> Exercise: Your output should be the entries below, exact in every detail.

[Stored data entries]
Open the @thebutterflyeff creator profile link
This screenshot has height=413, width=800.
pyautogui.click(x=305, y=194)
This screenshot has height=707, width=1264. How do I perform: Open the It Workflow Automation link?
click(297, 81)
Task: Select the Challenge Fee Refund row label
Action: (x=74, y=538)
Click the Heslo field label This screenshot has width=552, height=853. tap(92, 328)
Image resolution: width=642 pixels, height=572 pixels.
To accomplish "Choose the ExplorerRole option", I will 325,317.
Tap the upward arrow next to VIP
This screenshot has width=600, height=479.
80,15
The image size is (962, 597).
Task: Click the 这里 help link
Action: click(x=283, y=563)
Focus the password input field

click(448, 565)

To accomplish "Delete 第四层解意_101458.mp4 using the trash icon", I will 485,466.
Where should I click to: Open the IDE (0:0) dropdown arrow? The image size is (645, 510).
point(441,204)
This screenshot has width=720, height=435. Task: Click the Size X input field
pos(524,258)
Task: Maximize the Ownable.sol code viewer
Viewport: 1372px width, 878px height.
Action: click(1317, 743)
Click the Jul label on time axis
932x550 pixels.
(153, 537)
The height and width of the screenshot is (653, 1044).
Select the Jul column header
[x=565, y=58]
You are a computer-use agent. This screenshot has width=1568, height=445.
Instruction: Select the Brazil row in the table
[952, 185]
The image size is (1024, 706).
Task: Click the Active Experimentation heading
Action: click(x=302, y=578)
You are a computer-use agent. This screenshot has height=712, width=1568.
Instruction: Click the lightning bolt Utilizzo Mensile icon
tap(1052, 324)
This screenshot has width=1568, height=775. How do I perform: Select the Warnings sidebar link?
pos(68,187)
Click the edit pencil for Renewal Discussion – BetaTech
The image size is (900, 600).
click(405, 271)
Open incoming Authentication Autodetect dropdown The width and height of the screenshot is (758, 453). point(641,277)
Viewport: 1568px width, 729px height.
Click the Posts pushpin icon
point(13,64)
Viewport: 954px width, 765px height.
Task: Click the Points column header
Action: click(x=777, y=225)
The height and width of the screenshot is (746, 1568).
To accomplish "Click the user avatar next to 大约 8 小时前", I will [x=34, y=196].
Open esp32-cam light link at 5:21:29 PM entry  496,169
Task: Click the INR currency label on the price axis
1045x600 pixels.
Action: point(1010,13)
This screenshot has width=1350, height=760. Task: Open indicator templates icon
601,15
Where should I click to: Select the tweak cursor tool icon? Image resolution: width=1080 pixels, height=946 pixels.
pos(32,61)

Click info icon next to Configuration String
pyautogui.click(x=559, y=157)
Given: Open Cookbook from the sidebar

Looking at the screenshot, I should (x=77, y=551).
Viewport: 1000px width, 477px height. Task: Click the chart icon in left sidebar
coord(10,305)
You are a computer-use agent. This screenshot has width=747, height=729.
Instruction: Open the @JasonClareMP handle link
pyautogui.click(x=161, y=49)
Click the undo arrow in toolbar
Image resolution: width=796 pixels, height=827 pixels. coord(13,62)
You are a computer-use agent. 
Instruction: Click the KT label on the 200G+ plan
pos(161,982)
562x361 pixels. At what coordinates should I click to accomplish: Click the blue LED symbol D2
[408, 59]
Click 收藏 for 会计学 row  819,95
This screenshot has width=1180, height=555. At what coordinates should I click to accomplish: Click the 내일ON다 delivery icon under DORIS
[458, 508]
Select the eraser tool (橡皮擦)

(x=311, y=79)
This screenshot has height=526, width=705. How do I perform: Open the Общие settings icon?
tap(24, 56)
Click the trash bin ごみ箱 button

> Answer to the exercise:
Open the @thebutterflyeff creator profile link
This screenshot has height=413, width=800.
pyautogui.click(x=305, y=194)
This screenshot has height=707, width=1264. How do I perform: Open the It Workflow Automation link?
click(297, 81)
Task: Select the Challenge Fee Refund row label
Action: (x=74, y=538)
Click the Heslo field label This screenshot has width=552, height=853. tap(92, 328)
Image resolution: width=642 pixels, height=572 pixels.
To accomplish "Choose the ExplorerRole option", I will 325,317.
Tap the upward arrow next to VIP
This screenshot has width=600, height=479.
80,15
The image size is (962, 597).
Task: Click the 这里 help link
Action: click(x=283, y=563)
Focus the password input field

click(448, 565)

To accomplish "Delete 第四层解意_101458.mp4 using the trash icon", I will 485,466.
Where should I click to: Open the IDE (0:0) dropdown arrow? The image size is (645, 510).
point(441,204)
This screenshot has width=720, height=435. Task: Click the Size X input field
pos(524,258)
Task: Maximize the Ownable.sol code viewer
Viewport: 1372px width, 878px height.
Action: click(1317, 743)
Click the Jul label on time axis
932x550 pixels.
(153, 537)
The height and width of the screenshot is (653, 1044).
Select the Jul column header
[x=565, y=58]
You are a computer-use agent. This screenshot has width=1568, height=445.
Instruction: Select the Brazil row in the table
[952, 185]
The image size is (1024, 706).
Task: Click the Active Experimentation heading
Action: click(x=302, y=578)
You are a computer-use agent. This screenshot has height=712, width=1568.
Instruction: Click the lightning bolt Utilizzo Mensile icon
tap(1052, 324)
This screenshot has width=1568, height=775. How do I perform: Select the Warnings sidebar link?
pos(68,187)
Click the edit pencil for Renewal Discussion – BetaTech
The image size is (900, 600).
click(405, 271)
Open incoming Authentication Autodetect dropdown The width and height of the screenshot is (758, 453). point(641,277)
Viewport: 1568px width, 729px height.
Click the Posts pushpin icon
point(13,64)
Viewport: 954px width, 765px height.
Task: Click the Points column header
Action: click(x=777, y=225)
The height and width of the screenshot is (746, 1568).
To accomplish "Click the user avatar next to 大约 8 小时前", I will [x=34, y=196].
Open esp32-cam light link at 5:21:29 PM entry  496,169
Task: Click the INR currency label on the price axis
1045x600 pixels.
Action: point(1010,13)
This screenshot has width=1350, height=760. Task: Open indicator templates icon
601,15
Where should I click to: Select the tweak cursor tool icon? Image resolution: width=1080 pixels, height=946 pixels.
pos(32,61)

Click info icon next to Configuration String
pyautogui.click(x=559, y=157)
Given: Open Cookbook from the sidebar

Looking at the screenshot, I should (x=77, y=551).
Viewport: 1000px width, 477px height. Task: Click the chart icon in left sidebar
coord(10,305)
You are a computer-use agent. This screenshot has width=747, height=729.
Instruction: Open the @JasonClareMP handle link
pyautogui.click(x=161, y=49)
Click the undo arrow in toolbar
Image resolution: width=796 pixels, height=827 pixels. coord(13,62)
You are a computer-use agent. 
Instruction: Click the KT label on the 200G+ plan
pos(161,982)
562x361 pixels. At what coordinates should I click to accomplish: Click the blue LED symbol D2
[408, 59]
Click 收藏 for 会计学 row  819,95
This screenshot has width=1180, height=555. At what coordinates should I click to accomplish: Click the 내일ON다 delivery icon under DORIS
[458, 508]
Select the eraser tool (橡皮擦)

(x=311, y=79)
This screenshot has height=526, width=705. How do I perform: Open the Общие settings icon?
tap(24, 56)
Click the trash bin ごみ箱 button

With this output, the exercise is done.